Rp-8-pCPT-cGMPS was dissolved in distilled water and administered within a dose range of 0.1-1.0 μg/mouse via the intracerebroventricular (i.c.v.) route according to the method of Haley and McCormick (1958). Briefly, mice were anesthetized with IsoFlo® (isoflurane, U.S.P., Abbott Laboratories, N. Chicago, IL). A short incision was made along the midline of the scalp using a scalpel, and the skin was pulled back to expose the calvarium. The i.c.v. microinjection was made using a 10-μl microsyringe (Hamilton, Reno, NV) with a 26-gauge cemented needle. The microsyringe was held vertically by hand at a point on the calvarium 2.0 mm lateral and 1.0 mm caudal from bregma to a depth of −2.0 mm from the skull surface. Penetration was controlled by a large-bore needle through which the microsyringe needle was inserted; the larger hypodermic needle served as a collar to limit penetration of the microsyringe needle to 2.0 mm.
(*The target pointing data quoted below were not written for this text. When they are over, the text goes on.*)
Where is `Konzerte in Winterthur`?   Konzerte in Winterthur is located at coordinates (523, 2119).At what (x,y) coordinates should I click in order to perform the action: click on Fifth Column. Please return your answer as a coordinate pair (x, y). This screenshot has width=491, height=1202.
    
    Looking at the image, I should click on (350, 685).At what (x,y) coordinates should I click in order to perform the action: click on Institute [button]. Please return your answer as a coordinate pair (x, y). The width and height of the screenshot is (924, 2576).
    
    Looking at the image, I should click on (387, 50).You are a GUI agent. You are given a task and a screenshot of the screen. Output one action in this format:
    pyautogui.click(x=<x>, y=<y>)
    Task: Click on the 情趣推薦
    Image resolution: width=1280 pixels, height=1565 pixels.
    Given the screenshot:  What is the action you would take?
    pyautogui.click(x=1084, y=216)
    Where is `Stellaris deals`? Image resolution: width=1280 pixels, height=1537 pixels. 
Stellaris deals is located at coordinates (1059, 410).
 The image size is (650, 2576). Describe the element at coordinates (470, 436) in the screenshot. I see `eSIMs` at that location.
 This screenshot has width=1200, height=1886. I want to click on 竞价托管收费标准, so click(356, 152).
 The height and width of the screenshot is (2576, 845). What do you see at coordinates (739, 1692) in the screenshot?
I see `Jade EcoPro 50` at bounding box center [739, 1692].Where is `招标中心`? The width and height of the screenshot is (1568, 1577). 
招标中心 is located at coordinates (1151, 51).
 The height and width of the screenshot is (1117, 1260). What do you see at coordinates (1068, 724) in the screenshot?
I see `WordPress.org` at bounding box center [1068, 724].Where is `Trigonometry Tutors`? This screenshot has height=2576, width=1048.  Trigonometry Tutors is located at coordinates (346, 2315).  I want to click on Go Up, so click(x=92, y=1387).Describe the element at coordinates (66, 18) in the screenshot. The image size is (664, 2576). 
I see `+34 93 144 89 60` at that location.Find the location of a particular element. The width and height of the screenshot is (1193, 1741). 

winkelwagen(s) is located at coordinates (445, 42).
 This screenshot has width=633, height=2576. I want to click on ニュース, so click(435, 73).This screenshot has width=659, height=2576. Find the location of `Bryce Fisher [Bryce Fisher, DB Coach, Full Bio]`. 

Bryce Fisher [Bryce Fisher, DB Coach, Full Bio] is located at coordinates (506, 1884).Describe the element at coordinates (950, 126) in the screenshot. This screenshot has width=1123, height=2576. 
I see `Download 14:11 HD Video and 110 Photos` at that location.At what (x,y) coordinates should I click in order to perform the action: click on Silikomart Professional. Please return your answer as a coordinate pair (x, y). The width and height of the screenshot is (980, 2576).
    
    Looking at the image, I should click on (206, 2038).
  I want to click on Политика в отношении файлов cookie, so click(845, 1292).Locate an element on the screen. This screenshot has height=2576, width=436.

A volume of 4.0 μl of drug solution or vehicle was delivered directly into the lateral cerebral ventricle over 30 sec.

4.5. Statistical Analysis of Data

One-way ANOVA with a post-hoc Bonferroni multiple comparison test was used to compare the antinociceptive responsiveness of different drug pretreatment groups to HBO₂-induced antinociception.

5. Conclusion

Competitive antagonism of the antinociceptive response of mice to HBO₂ by scavenging of NO, inhibition of cyclic GMP production, inhibition of PKG enzyme and blockade of K_ATP channel indicates that HBO₂-induced antinociception is mediated a NO–cyclic GMP–PKG–K_ATP channel pathway.